[[ RECORDS SUPPLIED open ]]

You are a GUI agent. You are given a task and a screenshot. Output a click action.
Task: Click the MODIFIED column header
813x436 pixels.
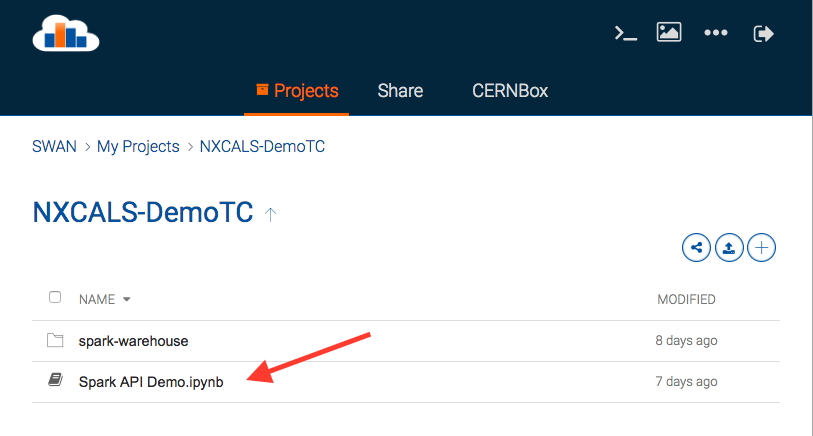[x=686, y=299]
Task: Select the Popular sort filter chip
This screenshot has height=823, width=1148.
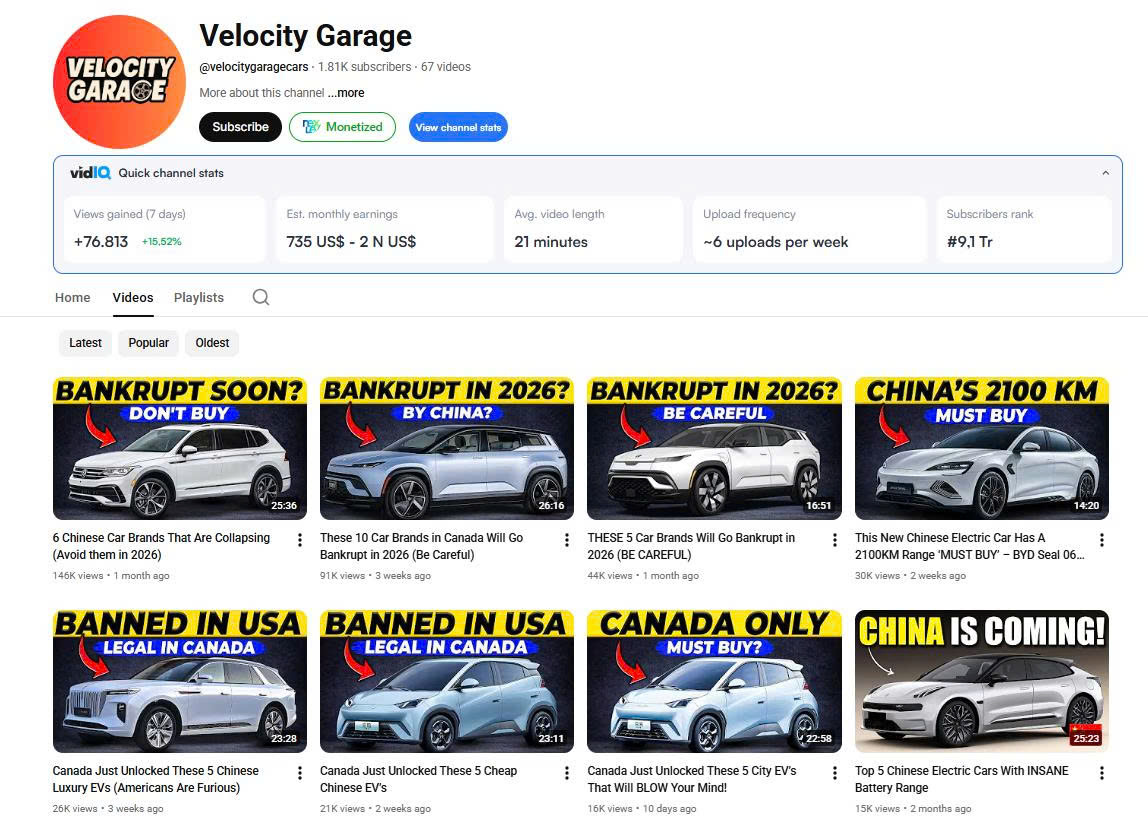Action: 149,343
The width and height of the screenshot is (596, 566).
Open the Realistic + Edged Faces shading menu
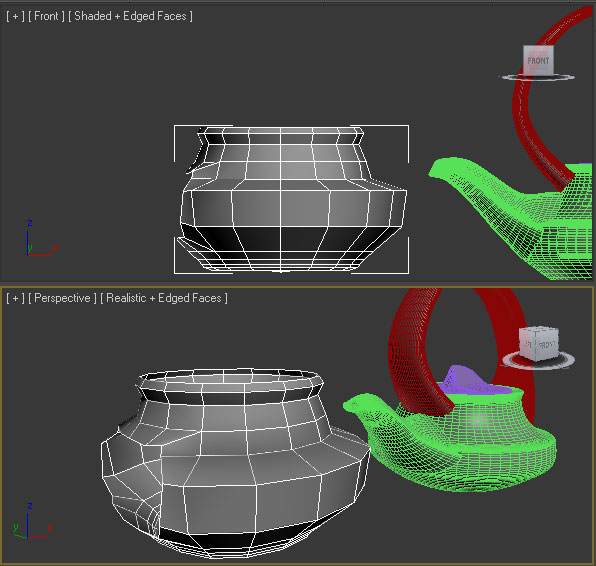[x=164, y=298]
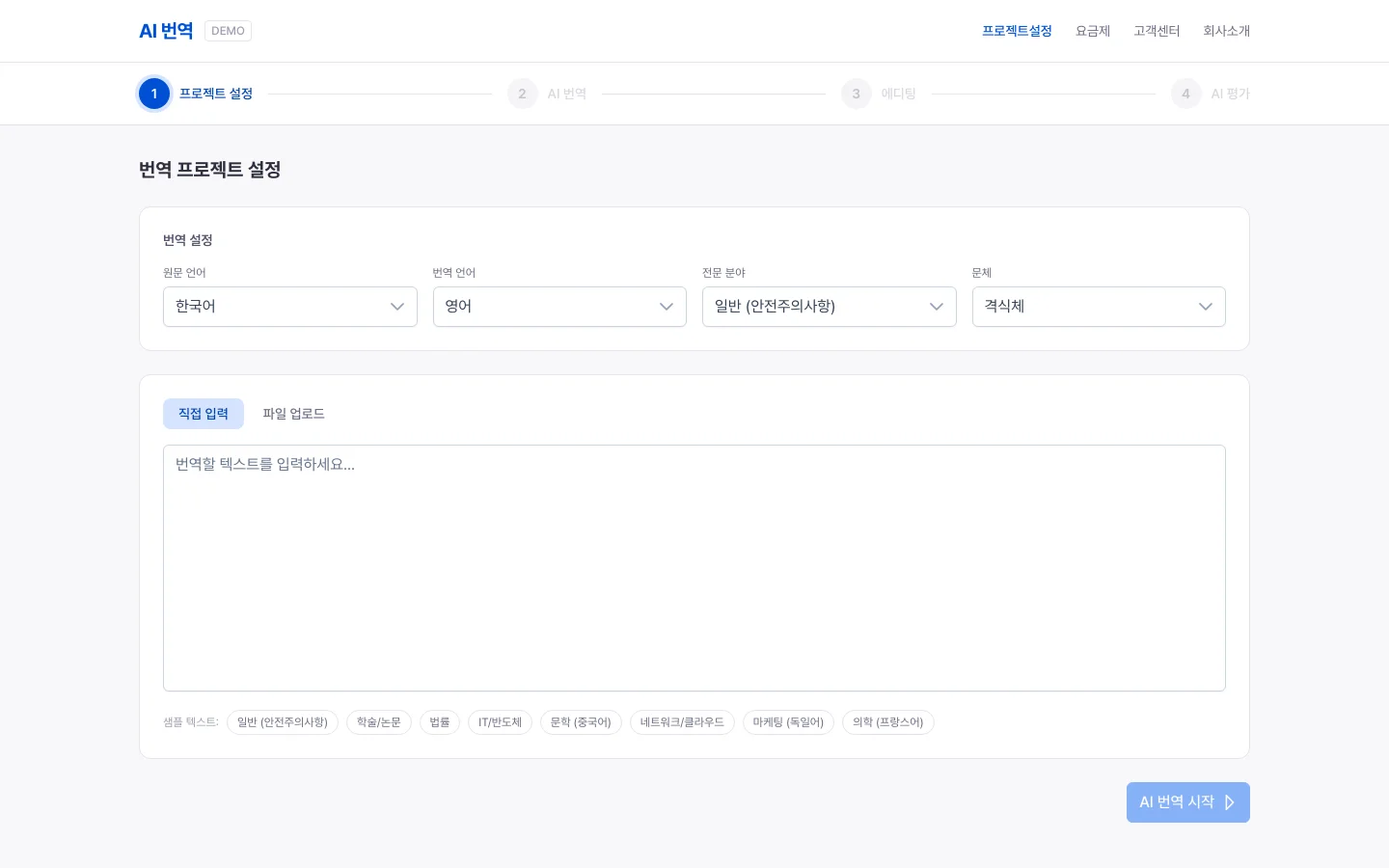The height and width of the screenshot is (868, 1389).
Task: Select the 마케팅 (독일어) sample text chip
Action: tap(788, 721)
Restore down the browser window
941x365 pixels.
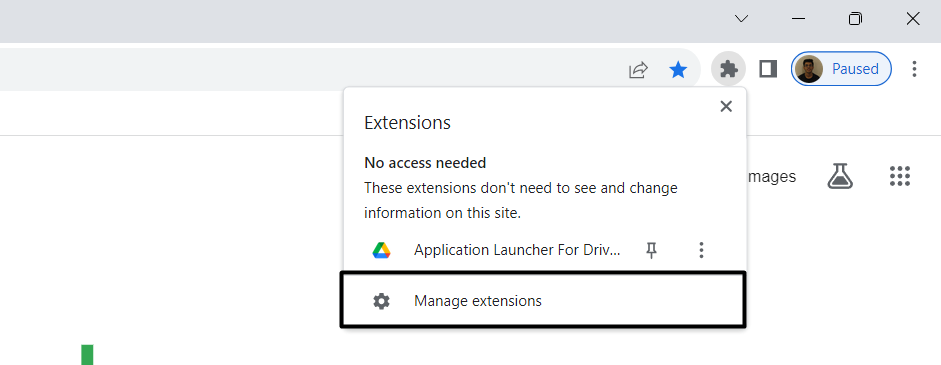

[[ RECORDS SUPPLIED closed ]]

Please set down the lines from the one with "This screenshot has height=823, width=1148." to the end of the entries above, exactly as they are, and drop every picture.

This screenshot has height=823, width=1148.
Action: 149,343
The width and height of the screenshot is (596, 566).
Open the Realistic + Edged Faces shading menu
[x=164, y=298]
The height and width of the screenshot is (868, 1389).
Task: Select the 마케팅 (독일어) sample text chip
Action: tap(788, 721)
Restore down the browser window
941x365 pixels.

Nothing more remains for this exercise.